Tutorial V.III - Free Tasks
Programming: Everyday Decision-Making Algorithms
Introduction
This is the final tutorial of the course. You’ll have the opportunity to work on a task of your choice, implementing it with the tools learned throughout this course and leveraging AI assistance. Don’t worry, you will see how easy it is to get going with AI!
We recommend developing these projects in standalone .py
files rather than notebooks. Use an AI-assisted editor like Cursor to help with implementation.
Task Options
1. Stock Price Random Walk Simulator
Create a program that simulates and visualizes stock price random walks. The program should:
- Accept user input for:
- Initial stock price
- Simulation timeframe (days)
- Daily price volatility (standard deviation)
- Generate 5 different random walk scenarios
- Visualize the price trajectories on a single plot
Key libraries: numpy
, matplotlib
2. Pygame Jump & Run Game
Develop an interactive platformer game using Pygame. Suggested development approach:
- Start with a basic game skeleton (player, platform, basic physics)

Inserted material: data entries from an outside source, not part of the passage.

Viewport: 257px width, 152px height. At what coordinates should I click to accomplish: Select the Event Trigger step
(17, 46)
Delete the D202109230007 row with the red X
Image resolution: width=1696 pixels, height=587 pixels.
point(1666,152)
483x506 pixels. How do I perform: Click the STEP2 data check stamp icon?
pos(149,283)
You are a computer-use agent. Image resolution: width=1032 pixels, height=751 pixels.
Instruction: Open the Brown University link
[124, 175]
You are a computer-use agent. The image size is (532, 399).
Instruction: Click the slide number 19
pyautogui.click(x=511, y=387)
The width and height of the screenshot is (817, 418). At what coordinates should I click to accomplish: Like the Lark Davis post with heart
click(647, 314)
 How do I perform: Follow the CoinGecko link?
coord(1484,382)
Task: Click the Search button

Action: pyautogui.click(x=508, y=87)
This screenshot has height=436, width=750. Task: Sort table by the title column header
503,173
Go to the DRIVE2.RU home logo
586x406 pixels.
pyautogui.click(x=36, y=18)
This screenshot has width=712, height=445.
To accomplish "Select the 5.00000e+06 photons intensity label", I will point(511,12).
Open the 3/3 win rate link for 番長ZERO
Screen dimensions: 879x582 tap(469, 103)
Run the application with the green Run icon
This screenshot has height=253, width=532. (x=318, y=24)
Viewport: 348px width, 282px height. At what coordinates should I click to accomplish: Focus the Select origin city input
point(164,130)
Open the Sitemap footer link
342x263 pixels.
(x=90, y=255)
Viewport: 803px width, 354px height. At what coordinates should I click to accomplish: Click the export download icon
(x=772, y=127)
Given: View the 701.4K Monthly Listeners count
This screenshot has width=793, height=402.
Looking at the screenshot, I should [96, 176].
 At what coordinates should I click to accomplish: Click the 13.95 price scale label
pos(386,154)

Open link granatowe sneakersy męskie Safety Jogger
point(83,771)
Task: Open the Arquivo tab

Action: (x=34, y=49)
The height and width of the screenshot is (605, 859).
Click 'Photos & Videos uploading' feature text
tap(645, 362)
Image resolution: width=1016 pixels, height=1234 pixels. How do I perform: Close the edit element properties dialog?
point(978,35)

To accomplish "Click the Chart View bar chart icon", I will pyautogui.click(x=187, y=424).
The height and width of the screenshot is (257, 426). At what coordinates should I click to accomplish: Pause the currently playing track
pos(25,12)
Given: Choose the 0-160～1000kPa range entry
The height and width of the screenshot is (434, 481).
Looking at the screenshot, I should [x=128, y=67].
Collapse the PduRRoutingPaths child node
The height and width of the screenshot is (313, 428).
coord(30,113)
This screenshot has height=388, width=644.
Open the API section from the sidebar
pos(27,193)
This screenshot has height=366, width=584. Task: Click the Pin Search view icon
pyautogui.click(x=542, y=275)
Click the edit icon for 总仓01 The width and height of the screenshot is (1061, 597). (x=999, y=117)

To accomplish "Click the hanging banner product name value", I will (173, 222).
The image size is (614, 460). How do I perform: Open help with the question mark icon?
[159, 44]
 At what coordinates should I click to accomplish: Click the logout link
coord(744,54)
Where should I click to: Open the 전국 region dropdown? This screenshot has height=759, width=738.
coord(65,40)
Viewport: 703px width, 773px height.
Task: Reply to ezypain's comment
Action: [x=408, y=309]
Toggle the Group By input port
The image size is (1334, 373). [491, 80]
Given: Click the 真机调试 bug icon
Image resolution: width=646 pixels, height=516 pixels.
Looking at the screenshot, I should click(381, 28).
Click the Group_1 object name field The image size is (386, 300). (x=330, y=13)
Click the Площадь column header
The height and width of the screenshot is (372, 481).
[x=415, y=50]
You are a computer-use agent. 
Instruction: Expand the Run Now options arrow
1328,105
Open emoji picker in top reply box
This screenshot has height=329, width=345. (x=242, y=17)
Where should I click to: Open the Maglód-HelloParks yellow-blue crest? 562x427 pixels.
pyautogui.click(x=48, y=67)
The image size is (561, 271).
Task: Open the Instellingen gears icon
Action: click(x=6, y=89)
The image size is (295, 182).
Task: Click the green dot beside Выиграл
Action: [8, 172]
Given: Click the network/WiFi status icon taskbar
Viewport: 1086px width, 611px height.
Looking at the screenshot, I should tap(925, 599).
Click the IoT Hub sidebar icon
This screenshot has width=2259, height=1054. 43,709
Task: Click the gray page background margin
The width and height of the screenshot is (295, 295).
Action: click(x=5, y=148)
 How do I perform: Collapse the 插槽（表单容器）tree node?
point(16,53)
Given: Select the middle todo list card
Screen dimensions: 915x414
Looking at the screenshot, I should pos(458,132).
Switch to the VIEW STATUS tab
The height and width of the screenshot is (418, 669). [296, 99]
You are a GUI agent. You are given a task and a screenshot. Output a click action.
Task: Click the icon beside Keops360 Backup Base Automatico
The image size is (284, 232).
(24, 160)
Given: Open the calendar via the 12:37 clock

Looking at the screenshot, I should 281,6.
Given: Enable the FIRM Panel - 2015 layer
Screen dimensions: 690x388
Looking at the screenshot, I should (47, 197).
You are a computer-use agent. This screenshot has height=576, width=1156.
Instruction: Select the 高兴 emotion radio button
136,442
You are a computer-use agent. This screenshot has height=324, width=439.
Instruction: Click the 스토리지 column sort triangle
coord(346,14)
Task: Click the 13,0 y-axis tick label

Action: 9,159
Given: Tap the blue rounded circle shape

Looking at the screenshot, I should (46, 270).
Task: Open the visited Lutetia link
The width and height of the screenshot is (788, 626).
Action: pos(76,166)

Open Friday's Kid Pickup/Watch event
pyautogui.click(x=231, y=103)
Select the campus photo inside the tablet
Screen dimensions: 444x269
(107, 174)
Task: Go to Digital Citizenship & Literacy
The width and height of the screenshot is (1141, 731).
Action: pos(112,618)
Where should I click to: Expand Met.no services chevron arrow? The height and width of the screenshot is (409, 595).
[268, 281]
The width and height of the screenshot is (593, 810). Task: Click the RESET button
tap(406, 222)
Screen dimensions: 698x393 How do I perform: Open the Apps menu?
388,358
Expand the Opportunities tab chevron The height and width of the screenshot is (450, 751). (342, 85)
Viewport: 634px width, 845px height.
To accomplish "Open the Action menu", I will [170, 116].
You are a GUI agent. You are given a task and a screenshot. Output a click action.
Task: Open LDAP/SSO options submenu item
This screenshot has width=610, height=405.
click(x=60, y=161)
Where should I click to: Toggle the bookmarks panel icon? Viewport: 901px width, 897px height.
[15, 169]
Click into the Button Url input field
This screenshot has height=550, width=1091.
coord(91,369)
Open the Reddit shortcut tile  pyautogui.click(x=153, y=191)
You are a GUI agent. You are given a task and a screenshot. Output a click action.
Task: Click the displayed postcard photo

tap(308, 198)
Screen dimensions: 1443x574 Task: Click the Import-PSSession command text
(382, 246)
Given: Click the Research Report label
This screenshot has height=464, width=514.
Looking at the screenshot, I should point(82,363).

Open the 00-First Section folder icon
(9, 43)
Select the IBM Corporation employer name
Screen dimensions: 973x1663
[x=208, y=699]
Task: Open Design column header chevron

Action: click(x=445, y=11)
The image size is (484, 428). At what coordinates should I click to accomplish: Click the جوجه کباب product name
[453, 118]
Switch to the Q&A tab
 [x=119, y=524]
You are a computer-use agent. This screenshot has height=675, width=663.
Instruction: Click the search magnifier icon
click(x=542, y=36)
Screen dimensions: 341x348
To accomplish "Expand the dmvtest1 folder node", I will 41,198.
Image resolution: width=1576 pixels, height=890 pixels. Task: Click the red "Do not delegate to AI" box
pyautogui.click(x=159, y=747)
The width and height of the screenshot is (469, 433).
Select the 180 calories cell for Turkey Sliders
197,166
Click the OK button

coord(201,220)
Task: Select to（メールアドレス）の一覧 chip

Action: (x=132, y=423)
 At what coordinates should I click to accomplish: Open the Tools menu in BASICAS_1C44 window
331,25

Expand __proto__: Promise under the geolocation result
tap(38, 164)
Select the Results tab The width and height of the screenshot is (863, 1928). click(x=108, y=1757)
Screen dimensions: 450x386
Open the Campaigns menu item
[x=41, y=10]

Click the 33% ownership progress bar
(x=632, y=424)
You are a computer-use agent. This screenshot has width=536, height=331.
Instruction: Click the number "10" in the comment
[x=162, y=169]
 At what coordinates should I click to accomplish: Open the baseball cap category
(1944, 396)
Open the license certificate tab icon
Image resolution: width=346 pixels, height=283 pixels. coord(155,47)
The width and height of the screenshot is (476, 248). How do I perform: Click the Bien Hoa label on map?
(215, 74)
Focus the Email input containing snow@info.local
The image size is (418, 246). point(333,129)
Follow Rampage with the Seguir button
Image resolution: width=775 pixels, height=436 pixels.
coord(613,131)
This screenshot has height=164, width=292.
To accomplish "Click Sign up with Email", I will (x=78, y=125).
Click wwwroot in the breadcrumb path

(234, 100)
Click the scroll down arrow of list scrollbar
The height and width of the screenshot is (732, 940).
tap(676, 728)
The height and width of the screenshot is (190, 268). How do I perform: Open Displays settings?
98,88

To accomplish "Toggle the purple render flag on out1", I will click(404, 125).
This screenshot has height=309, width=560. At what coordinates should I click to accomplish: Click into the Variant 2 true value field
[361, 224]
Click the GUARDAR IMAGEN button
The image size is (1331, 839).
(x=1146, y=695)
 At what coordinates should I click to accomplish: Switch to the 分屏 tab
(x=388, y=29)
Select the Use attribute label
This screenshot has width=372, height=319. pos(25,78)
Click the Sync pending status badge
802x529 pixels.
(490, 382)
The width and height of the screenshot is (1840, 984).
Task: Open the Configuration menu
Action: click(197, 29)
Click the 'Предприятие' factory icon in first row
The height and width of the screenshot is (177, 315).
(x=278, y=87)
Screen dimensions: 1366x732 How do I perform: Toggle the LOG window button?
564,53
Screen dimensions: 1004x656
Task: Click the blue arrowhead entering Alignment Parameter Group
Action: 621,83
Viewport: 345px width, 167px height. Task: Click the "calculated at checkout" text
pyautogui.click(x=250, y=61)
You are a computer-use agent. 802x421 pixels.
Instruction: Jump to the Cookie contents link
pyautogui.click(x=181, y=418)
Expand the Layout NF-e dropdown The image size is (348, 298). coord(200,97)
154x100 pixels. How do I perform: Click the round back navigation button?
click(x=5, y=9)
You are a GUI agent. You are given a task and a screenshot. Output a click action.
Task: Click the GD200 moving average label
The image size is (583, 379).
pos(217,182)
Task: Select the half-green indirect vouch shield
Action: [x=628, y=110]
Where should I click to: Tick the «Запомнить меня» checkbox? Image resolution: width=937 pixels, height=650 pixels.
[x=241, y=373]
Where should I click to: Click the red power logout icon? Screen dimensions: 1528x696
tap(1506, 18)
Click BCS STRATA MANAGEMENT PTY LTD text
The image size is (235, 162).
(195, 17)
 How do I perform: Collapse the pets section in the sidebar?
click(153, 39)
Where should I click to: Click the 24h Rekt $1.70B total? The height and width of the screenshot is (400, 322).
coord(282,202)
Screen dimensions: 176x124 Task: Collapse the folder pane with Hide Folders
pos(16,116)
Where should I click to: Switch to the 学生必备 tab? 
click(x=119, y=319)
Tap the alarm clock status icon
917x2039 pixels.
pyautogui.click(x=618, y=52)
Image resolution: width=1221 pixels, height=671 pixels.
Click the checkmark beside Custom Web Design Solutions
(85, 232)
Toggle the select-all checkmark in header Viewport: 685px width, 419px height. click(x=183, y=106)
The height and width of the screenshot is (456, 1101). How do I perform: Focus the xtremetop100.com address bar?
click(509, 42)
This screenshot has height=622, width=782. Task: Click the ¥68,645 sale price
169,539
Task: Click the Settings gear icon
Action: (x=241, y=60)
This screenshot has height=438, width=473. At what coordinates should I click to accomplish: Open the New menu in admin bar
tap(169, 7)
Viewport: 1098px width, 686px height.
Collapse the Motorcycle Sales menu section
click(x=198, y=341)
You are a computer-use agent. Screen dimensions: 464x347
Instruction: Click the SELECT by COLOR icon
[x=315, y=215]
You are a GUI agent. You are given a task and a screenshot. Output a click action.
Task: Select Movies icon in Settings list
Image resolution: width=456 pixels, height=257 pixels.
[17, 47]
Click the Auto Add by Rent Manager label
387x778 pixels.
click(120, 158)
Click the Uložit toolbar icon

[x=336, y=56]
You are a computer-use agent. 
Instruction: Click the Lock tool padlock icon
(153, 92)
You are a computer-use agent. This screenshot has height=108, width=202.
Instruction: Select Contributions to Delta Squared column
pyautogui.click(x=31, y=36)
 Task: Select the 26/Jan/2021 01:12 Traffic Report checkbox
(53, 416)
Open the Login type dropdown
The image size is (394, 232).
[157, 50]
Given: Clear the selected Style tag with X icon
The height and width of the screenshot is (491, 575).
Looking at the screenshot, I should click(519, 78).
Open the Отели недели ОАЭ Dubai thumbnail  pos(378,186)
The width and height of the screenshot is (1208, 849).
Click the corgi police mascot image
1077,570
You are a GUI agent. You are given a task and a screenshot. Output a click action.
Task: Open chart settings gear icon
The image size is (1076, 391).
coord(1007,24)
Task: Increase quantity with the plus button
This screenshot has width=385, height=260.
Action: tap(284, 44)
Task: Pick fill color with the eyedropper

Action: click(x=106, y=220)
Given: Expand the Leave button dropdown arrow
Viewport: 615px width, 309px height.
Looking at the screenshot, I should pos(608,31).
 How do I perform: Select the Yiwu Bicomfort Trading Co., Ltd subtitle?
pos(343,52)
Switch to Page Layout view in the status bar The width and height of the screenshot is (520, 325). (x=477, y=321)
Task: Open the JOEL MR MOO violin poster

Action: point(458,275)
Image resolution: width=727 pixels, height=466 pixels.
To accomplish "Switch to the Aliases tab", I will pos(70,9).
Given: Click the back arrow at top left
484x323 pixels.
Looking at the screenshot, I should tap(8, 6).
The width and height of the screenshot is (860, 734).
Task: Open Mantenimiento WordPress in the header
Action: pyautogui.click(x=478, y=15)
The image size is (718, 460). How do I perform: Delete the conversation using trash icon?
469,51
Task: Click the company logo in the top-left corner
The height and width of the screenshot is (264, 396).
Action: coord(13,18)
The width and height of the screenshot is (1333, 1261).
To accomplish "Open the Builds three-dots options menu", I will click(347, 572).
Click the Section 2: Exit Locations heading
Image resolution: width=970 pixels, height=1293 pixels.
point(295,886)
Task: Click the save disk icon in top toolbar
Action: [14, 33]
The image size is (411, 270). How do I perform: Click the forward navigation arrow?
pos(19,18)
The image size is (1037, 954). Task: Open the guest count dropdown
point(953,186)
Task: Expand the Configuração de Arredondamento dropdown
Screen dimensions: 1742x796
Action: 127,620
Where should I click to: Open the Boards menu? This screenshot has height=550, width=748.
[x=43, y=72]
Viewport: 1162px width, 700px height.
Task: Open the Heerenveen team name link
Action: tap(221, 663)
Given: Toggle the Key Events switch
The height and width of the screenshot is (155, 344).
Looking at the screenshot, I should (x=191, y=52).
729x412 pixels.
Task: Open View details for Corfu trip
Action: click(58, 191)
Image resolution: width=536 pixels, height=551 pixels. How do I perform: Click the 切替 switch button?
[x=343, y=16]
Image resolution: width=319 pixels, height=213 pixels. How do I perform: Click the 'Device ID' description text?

- Incrementally add features:
- Player movement and jumping mechanics
- Collision detection
- Obstacles and collectibles
- Score tracking
- Visual improvements
Key library: pygame
3. Interactive Stock Dashboard
Build a web-based dashboard for stock market analysis using Streamlit. Required features:
- Stock price data visualization using
yfinance
- Interactive date range selection
- Basic price statistics
Optional enhancements:
- Multi-stock comparison view
- Technical indicators (Moving averages, RSI, etc.)
- Stock selector dropdown
- Price prediction features
Key libraries: streamlit
, yfinance
, pandas
, plotly
For each project, start by breaking down the requirements into smaller tasks. Use these as the basis for your AI prompts to generate initial code structure and implementations.
Congratulations on completing the tutorials! We hope you enjoyed the course and the tutorials and learned a lot!